======== EXTRACTED DATA ========

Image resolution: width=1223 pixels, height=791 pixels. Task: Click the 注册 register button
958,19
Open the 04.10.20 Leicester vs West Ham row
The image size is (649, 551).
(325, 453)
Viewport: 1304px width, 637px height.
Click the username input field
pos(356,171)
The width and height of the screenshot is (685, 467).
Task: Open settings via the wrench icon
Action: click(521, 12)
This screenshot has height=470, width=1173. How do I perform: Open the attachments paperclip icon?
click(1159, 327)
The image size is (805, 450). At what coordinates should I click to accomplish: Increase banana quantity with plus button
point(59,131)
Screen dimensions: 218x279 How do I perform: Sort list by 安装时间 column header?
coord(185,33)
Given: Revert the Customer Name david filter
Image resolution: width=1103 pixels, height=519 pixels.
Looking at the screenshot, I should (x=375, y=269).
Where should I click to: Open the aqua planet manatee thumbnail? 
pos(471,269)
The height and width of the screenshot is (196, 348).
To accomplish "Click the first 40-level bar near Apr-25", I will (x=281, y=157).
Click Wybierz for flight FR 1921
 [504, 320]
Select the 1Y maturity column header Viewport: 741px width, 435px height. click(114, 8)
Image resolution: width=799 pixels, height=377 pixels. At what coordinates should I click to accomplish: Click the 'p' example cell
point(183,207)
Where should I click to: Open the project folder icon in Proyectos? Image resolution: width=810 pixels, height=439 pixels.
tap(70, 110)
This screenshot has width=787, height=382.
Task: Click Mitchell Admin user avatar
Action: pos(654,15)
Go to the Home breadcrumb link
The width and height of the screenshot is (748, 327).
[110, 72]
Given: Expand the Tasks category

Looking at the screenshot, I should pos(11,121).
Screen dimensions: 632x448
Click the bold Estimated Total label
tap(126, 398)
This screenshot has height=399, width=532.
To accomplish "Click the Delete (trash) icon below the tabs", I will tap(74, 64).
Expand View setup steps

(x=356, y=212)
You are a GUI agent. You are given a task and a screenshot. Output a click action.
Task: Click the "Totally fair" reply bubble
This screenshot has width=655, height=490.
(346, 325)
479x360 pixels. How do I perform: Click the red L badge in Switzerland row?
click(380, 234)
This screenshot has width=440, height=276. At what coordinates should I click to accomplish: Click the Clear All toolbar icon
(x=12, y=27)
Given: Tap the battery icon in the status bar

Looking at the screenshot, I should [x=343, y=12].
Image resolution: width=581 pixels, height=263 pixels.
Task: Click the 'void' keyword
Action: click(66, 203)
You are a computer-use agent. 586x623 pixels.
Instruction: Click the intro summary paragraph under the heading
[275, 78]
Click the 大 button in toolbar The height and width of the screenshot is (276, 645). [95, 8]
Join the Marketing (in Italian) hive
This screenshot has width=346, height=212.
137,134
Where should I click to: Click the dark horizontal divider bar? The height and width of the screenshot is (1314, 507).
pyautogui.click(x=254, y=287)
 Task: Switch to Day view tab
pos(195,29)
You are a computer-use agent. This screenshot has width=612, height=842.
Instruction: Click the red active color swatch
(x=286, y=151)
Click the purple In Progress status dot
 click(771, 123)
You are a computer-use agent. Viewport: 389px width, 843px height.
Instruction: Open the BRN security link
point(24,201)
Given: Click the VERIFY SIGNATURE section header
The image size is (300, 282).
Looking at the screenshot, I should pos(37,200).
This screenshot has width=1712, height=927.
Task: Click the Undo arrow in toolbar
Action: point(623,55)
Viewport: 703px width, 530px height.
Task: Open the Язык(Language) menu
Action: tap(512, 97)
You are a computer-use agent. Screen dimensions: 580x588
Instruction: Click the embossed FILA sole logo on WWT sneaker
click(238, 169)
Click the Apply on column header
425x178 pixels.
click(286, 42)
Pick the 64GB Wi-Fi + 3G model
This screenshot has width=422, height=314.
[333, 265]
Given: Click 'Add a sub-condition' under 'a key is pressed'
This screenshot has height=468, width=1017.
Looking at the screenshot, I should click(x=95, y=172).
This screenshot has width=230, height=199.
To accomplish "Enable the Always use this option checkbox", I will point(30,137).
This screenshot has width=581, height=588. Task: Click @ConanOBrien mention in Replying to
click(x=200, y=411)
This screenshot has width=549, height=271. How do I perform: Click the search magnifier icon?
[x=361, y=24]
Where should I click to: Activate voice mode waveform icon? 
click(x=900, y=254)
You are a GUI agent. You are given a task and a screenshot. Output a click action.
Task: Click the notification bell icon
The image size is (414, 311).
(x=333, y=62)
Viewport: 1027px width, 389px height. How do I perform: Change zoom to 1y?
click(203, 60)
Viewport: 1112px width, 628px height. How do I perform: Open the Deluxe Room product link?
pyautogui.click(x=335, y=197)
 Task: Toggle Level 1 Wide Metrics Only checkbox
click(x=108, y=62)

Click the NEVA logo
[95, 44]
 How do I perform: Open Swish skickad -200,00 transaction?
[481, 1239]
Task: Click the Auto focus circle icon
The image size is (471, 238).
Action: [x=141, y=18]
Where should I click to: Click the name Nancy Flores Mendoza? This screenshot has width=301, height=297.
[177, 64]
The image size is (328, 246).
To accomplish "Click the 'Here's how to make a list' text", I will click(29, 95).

========

EXERCISE: The records are to be repeated in full, exactly as they stand.

RESPONSE FOR THIS EXERCISE:
Image resolution: width=1223 pixels, height=791 pixels. Task: Click the 注册 register button
958,19
Open the 04.10.20 Leicester vs West Ham row
The image size is (649, 551).
(325, 453)
Viewport: 1304px width, 637px height.
Click the username input field
pos(356,171)
The width and height of the screenshot is (685, 467).
Task: Open settings via the wrench icon
Action: click(521, 12)
This screenshot has height=470, width=1173. How do I perform: Open the attachments paperclip icon?
click(1159, 327)
The image size is (805, 450). At what coordinates should I click to accomplish: Increase banana quantity with plus button
point(59,131)
Screen dimensions: 218x279 How do I perform: Sort list by 安装时间 column header?
coord(185,33)
Given: Revert the Customer Name david filter
Image resolution: width=1103 pixels, height=519 pixels.
Looking at the screenshot, I should (x=375, y=269).
Where should I click to: Open the aqua planet manatee thumbnail? 
pos(471,269)
The height and width of the screenshot is (196, 348).
To accomplish "Click the first 40-level bar near Apr-25", I will (x=281, y=157).
Click Wybierz for flight FR 1921
 [504, 320]
Select the 1Y maturity column header Viewport: 741px width, 435px height. click(114, 8)
Image resolution: width=799 pixels, height=377 pixels. At what coordinates should I click to accomplish: Click the 'p' example cell
point(183,207)
Where should I click to: Open the project folder icon in Proyectos? Image resolution: width=810 pixels, height=439 pixels.
tap(70, 110)
This screenshot has width=787, height=382.
Task: Click Mitchell Admin user avatar
Action: pos(654,15)
Go to the Home breadcrumb link
The width and height of the screenshot is (748, 327).
[110, 72]
Given: Expand the Tasks category

Looking at the screenshot, I should pos(11,121).
Screen dimensions: 632x448
Click the bold Estimated Total label
tap(126, 398)
This screenshot has height=399, width=532.
To accomplish "Click the Delete (trash) icon below the tabs", I will tap(74, 64).
Expand View setup steps

(x=356, y=212)
You are a GUI agent. You are given a task and a screenshot. Output a click action.
Task: Click the "Totally fair" reply bubble
This screenshot has width=655, height=490.
(346, 325)
479x360 pixels. How do I perform: Click the red L badge in Switzerland row?
click(380, 234)
This screenshot has width=440, height=276. At what coordinates should I click to accomplish: Click the Clear All toolbar icon
(x=12, y=27)
Given: Tap the battery icon in the status bar

Looking at the screenshot, I should [x=343, y=12].
Image resolution: width=581 pixels, height=263 pixels.
Task: Click the 'void' keyword
Action: click(66, 203)
You are a computer-use agent. 586x623 pixels.
Instruction: Click the intro summary paragraph under the heading
[275, 78]
Click the 大 button in toolbar The height and width of the screenshot is (276, 645). [95, 8]
Join the Marketing (in Italian) hive
This screenshot has width=346, height=212.
137,134
Where should I click to: Click the dark horizontal divider bar? The height and width of the screenshot is (1314, 507).
pyautogui.click(x=254, y=287)
 Task: Switch to Day view tab
pos(195,29)
You are a computer-use agent. This screenshot has width=612, height=842.
Instruction: Click the red active color swatch
(x=286, y=151)
Click the purple In Progress status dot
 click(771, 123)
You are a computer-use agent. Viewport: 389px width, 843px height.
Instruction: Open the BRN security link
point(24,201)
Given: Click the VERIFY SIGNATURE section header
The image size is (300, 282).
Looking at the screenshot, I should pos(37,200).
This screenshot has width=1712, height=927.
Task: Click the Undo arrow in toolbar
Action: point(623,55)
Viewport: 703px width, 530px height.
Task: Open the Язык(Language) menu
Action: tap(512, 97)
You are a computer-use agent. Screen dimensions: 580x588
Instruction: Click the embossed FILA sole logo on WWT sneaker
click(238, 169)
Click the Apply on column header
425x178 pixels.
click(286, 42)
Pick the 64GB Wi-Fi + 3G model
This screenshot has width=422, height=314.
[333, 265]
Given: Click 'Add a sub-condition' under 'a key is pressed'
This screenshot has height=468, width=1017.
Looking at the screenshot, I should click(x=95, y=172).
This screenshot has width=230, height=199.
To accomplish "Enable the Always use this option checkbox", I will point(30,137).
This screenshot has width=581, height=588. Task: Click @ConanOBrien mention in Replying to
click(x=200, y=411)
This screenshot has width=549, height=271. How do I perform: Click the search magnifier icon?
[x=361, y=24]
Where should I click to: Activate voice mode waveform icon? 
click(x=900, y=254)
You are a GUI agent. You are given a task and a screenshot. Output a click action.
Task: Click the notification bell icon
The image size is (414, 311).
(x=333, y=62)
Viewport: 1027px width, 389px height. How do I perform: Change zoom to 1y?
click(203, 60)
Viewport: 1112px width, 628px height. How do I perform: Open the Deluxe Room product link?
pyautogui.click(x=335, y=197)
 Task: Toggle Level 1 Wide Metrics Only checkbox
click(x=108, y=62)

Click the NEVA logo
[95, 44]
 How do I perform: Open Swish skickad -200,00 transaction?
[481, 1239]
Task: Click the Auto focus circle icon
The image size is (471, 238).
Action: [x=141, y=18]
Where should I click to: Click the name Nancy Flores Mendoza? This screenshot has width=301, height=297.
[177, 64]
The image size is (328, 246).
To accomplish "Click the 'Here's how to make a list' text", I will click(29, 95).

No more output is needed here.